» PROBLEM REQUIREMENTS
Can you reproduce word for word the lines starting at the line that contains "Select the おかしな刑事スペシャル program title" and ending at the line that contains "will (222, 290).", with both of those lines included?

» DATA RECORDS
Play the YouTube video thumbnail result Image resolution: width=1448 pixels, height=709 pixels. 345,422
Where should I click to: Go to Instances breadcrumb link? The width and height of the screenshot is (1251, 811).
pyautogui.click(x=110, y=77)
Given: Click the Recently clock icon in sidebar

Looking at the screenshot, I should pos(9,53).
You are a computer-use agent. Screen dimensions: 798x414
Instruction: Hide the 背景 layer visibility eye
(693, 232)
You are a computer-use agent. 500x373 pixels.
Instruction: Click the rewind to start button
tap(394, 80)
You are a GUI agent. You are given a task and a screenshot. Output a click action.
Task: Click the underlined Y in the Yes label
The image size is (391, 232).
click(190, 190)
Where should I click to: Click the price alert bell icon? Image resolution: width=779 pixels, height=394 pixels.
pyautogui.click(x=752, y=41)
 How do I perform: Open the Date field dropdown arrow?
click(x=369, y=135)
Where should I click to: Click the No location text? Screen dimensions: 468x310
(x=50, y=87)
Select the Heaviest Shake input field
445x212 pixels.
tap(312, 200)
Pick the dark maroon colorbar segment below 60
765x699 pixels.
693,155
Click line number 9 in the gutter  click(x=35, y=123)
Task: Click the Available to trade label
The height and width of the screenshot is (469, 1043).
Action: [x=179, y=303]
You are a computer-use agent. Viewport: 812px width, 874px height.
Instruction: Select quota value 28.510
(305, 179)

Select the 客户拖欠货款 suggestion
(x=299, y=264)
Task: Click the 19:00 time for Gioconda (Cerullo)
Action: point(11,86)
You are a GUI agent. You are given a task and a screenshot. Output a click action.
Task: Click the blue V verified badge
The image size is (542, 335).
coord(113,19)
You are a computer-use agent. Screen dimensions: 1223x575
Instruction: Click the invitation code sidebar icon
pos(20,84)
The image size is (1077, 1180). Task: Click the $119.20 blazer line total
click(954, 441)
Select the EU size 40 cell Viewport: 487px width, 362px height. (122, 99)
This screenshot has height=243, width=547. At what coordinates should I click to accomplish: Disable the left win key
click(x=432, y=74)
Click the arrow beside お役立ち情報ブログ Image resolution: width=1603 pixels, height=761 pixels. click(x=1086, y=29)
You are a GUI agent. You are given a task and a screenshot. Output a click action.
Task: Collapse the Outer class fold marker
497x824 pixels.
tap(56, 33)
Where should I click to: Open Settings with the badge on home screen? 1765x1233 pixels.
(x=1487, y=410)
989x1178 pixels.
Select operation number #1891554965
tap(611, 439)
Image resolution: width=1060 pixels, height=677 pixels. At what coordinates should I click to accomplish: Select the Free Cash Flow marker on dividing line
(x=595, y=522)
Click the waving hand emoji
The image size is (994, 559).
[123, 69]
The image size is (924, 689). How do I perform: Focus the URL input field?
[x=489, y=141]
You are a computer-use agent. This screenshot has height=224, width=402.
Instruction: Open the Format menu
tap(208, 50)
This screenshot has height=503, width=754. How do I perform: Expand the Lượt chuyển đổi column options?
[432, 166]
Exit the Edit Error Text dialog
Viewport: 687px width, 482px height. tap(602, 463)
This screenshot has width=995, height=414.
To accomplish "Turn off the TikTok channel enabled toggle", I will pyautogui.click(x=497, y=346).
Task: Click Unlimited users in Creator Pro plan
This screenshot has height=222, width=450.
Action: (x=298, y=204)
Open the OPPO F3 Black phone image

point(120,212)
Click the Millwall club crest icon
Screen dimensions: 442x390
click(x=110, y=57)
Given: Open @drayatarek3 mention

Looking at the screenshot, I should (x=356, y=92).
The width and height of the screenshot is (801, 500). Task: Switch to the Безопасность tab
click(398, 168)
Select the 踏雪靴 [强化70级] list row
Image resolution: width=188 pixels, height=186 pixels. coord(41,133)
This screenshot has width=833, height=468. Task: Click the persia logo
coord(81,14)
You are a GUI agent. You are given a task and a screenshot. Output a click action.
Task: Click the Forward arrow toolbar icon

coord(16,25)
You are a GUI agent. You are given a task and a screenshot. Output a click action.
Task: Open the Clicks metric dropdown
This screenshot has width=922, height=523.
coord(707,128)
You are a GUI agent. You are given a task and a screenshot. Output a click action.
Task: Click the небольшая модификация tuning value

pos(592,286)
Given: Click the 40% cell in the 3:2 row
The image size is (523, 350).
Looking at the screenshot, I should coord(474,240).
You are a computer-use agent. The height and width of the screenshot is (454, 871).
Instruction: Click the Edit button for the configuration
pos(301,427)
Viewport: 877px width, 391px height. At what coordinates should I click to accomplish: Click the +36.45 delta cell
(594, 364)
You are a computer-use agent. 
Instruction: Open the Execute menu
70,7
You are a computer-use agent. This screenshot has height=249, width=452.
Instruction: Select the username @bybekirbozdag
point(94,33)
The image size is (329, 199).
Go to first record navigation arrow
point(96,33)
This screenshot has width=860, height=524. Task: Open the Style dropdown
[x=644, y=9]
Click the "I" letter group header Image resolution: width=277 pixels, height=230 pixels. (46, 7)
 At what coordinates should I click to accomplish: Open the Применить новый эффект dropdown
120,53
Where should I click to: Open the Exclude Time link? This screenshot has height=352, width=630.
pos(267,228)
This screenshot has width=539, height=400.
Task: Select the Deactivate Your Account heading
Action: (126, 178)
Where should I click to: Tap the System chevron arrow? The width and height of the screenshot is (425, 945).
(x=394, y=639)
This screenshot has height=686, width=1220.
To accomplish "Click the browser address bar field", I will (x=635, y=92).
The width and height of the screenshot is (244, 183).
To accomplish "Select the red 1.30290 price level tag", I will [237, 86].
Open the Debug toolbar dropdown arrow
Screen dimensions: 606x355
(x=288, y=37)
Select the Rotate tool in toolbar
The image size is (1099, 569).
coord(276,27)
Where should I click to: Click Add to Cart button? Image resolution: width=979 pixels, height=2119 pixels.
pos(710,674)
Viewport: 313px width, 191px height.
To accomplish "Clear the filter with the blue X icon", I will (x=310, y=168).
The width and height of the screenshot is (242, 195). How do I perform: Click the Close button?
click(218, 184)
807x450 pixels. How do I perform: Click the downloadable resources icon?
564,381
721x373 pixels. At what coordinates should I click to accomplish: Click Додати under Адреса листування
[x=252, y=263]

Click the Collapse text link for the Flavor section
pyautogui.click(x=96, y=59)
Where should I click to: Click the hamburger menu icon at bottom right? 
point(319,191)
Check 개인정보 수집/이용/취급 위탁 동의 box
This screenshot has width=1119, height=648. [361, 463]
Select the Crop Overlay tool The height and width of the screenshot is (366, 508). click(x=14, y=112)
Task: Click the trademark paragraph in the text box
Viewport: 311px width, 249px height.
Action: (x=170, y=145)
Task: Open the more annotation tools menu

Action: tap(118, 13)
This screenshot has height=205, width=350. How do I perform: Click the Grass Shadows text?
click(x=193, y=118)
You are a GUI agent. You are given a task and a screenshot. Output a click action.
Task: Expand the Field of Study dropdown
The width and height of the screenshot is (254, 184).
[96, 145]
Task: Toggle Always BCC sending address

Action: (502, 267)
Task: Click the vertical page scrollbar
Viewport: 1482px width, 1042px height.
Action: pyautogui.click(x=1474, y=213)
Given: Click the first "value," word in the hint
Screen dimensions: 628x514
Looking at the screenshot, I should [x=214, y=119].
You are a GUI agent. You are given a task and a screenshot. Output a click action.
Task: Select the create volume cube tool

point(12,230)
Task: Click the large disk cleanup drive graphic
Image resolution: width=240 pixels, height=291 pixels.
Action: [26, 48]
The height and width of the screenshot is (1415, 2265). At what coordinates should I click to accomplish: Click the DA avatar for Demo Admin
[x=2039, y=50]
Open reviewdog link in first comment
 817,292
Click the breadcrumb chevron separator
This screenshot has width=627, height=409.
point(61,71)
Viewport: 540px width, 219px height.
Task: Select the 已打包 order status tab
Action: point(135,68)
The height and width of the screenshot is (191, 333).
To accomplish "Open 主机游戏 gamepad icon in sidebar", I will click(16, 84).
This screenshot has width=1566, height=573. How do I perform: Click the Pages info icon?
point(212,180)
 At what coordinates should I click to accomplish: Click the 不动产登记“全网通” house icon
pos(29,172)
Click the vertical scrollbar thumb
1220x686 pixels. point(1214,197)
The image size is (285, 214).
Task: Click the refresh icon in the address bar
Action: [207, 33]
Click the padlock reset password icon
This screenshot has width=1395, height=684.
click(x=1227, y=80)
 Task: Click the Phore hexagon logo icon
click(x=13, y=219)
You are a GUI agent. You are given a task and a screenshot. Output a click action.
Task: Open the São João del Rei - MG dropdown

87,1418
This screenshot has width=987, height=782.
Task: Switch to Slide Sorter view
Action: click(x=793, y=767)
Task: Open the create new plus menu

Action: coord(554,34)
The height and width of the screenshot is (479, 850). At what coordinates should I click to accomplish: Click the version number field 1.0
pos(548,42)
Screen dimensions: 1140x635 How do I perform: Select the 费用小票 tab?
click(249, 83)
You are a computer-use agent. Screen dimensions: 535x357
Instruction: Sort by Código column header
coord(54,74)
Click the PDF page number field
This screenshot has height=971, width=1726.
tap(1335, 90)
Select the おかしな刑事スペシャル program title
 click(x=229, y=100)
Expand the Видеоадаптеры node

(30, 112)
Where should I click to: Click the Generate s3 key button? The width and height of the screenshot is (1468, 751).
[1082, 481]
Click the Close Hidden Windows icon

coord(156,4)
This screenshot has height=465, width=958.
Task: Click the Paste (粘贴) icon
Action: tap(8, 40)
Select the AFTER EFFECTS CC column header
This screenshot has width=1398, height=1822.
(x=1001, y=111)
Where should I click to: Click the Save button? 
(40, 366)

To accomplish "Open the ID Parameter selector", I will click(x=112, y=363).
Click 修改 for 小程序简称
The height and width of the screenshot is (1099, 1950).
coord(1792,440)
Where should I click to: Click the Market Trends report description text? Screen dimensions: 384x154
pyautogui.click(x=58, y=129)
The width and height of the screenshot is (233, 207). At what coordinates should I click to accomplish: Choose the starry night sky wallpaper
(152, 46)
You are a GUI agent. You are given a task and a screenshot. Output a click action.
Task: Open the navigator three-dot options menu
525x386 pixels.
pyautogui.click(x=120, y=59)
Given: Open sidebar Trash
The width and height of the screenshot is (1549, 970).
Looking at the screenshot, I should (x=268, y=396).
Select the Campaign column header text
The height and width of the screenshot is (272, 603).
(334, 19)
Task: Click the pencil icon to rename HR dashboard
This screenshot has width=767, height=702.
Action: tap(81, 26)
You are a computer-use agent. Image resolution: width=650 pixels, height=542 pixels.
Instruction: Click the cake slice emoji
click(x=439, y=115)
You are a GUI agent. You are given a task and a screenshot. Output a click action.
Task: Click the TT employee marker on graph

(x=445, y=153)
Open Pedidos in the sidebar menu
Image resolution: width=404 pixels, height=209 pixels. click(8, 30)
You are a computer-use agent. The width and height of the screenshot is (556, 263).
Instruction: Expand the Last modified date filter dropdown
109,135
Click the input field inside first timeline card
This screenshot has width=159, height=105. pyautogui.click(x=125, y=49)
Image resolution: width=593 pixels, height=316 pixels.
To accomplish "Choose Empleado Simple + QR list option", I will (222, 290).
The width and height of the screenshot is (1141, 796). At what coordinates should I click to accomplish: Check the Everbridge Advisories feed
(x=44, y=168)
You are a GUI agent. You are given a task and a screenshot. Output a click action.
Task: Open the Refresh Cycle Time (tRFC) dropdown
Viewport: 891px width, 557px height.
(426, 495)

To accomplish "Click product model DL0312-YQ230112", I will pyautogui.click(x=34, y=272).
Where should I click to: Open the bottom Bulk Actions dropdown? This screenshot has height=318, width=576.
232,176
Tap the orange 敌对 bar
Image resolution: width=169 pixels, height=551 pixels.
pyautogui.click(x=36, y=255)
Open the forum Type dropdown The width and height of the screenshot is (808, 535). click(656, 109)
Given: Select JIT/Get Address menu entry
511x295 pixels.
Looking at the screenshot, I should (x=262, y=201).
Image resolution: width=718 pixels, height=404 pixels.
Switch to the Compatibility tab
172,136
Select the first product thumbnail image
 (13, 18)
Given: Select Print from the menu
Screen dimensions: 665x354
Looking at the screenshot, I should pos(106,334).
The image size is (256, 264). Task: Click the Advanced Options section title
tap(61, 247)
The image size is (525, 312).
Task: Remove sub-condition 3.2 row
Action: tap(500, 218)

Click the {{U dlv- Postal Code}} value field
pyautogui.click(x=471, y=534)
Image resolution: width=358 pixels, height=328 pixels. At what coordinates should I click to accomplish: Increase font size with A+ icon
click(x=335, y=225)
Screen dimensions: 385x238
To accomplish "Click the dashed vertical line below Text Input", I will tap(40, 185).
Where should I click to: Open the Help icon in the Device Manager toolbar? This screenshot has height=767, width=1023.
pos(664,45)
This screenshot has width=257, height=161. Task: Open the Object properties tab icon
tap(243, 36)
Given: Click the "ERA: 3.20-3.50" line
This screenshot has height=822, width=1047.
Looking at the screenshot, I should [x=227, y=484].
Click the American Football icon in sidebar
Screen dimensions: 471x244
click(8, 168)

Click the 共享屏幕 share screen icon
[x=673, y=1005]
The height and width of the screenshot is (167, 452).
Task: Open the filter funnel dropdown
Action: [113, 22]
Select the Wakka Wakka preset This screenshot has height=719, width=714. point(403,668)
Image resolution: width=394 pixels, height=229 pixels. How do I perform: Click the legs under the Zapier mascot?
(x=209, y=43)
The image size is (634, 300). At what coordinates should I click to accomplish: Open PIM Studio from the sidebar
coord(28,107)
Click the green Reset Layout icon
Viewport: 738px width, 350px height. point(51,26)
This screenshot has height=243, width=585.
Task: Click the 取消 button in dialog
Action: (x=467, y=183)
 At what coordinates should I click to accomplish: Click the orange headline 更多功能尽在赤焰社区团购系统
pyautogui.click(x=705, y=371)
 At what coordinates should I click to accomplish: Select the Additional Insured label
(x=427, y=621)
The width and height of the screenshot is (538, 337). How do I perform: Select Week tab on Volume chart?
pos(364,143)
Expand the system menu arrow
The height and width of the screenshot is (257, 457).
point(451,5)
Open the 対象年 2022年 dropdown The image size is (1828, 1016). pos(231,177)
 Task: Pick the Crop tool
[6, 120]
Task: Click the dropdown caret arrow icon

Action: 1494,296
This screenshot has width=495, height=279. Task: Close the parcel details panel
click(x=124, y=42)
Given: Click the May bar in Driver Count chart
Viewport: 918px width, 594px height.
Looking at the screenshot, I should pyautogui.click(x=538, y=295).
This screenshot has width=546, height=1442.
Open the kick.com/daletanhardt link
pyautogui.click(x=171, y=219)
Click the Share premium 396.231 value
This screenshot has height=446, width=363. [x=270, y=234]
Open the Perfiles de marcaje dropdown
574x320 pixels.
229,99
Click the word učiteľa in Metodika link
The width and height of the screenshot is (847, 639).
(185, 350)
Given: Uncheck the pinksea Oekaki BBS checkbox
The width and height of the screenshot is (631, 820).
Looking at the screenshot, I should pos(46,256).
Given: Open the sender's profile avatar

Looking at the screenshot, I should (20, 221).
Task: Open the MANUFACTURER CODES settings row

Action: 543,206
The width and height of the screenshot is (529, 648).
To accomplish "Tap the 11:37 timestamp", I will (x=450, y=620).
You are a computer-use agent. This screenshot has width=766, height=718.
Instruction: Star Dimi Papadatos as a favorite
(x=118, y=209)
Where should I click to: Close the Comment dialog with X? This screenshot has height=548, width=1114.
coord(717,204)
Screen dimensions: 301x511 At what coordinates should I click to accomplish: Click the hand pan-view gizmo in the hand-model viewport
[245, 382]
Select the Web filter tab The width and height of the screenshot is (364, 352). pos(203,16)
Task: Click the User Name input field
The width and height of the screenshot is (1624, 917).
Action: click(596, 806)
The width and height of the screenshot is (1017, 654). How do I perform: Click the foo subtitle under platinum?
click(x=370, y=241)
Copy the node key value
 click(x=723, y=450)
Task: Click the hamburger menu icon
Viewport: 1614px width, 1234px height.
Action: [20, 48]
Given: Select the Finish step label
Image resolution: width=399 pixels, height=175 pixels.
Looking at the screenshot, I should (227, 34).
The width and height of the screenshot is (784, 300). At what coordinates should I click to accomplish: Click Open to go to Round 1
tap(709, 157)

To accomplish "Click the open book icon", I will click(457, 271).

» SOLUTION TO THE EXERCISE
Select the おかしな刑事スペシャル program title
 click(x=229, y=100)
Expand the Видеоадаптеры node

(30, 112)
Where should I click to: Click the Generate s3 key button? The width and height of the screenshot is (1468, 751).
[1082, 481]
Click the Close Hidden Windows icon

coord(156,4)
This screenshot has height=465, width=958.
Task: Click the Paste (粘贴) icon
Action: tap(8, 40)
Select the AFTER EFFECTS CC column header
This screenshot has width=1398, height=1822.
(x=1001, y=111)
Where should I click to: Click the Save button? 
(40, 366)

To accomplish "Open the ID Parameter selector", I will click(x=112, y=363).
Click 修改 for 小程序简称
The height and width of the screenshot is (1099, 1950).
coord(1792,440)
Where should I click to: Click the Market Trends report description text? Screen dimensions: 384x154
pyautogui.click(x=58, y=129)
The width and height of the screenshot is (233, 207). At what coordinates should I click to accomplish: Choose the starry night sky wallpaper
(152, 46)
You are a GUI agent. You are given a task and a screenshot. Output a click action.
Task: Open the navigator three-dot options menu
525x386 pixels.
pyautogui.click(x=120, y=59)
Given: Open sidebar Trash
The width and height of the screenshot is (1549, 970).
Looking at the screenshot, I should (x=268, y=396).
Select the Campaign column header text
The height and width of the screenshot is (272, 603).
(334, 19)
Task: Click the pencil icon to rename HR dashboard
This screenshot has width=767, height=702.
Action: tap(81, 26)
You are a computer-use agent. Image resolution: width=650 pixels, height=542 pixels.
Instruction: Click the cake slice emoji
click(x=439, y=115)
You are a GUI agent. You are given a task and a screenshot. Output a click action.
Task: Click the TT employee marker on graph

(x=445, y=153)
Open Pedidos in the sidebar menu
Image resolution: width=404 pixels, height=209 pixels. click(8, 30)
You are a computer-use agent. The width and height of the screenshot is (556, 263).
Instruction: Expand the Last modified date filter dropdown
109,135
Click the input field inside first timeline card
This screenshot has width=159, height=105. pyautogui.click(x=125, y=49)
Image resolution: width=593 pixels, height=316 pixels.
To accomplish "Choose Empleado Simple + QR list option", I will (222, 290).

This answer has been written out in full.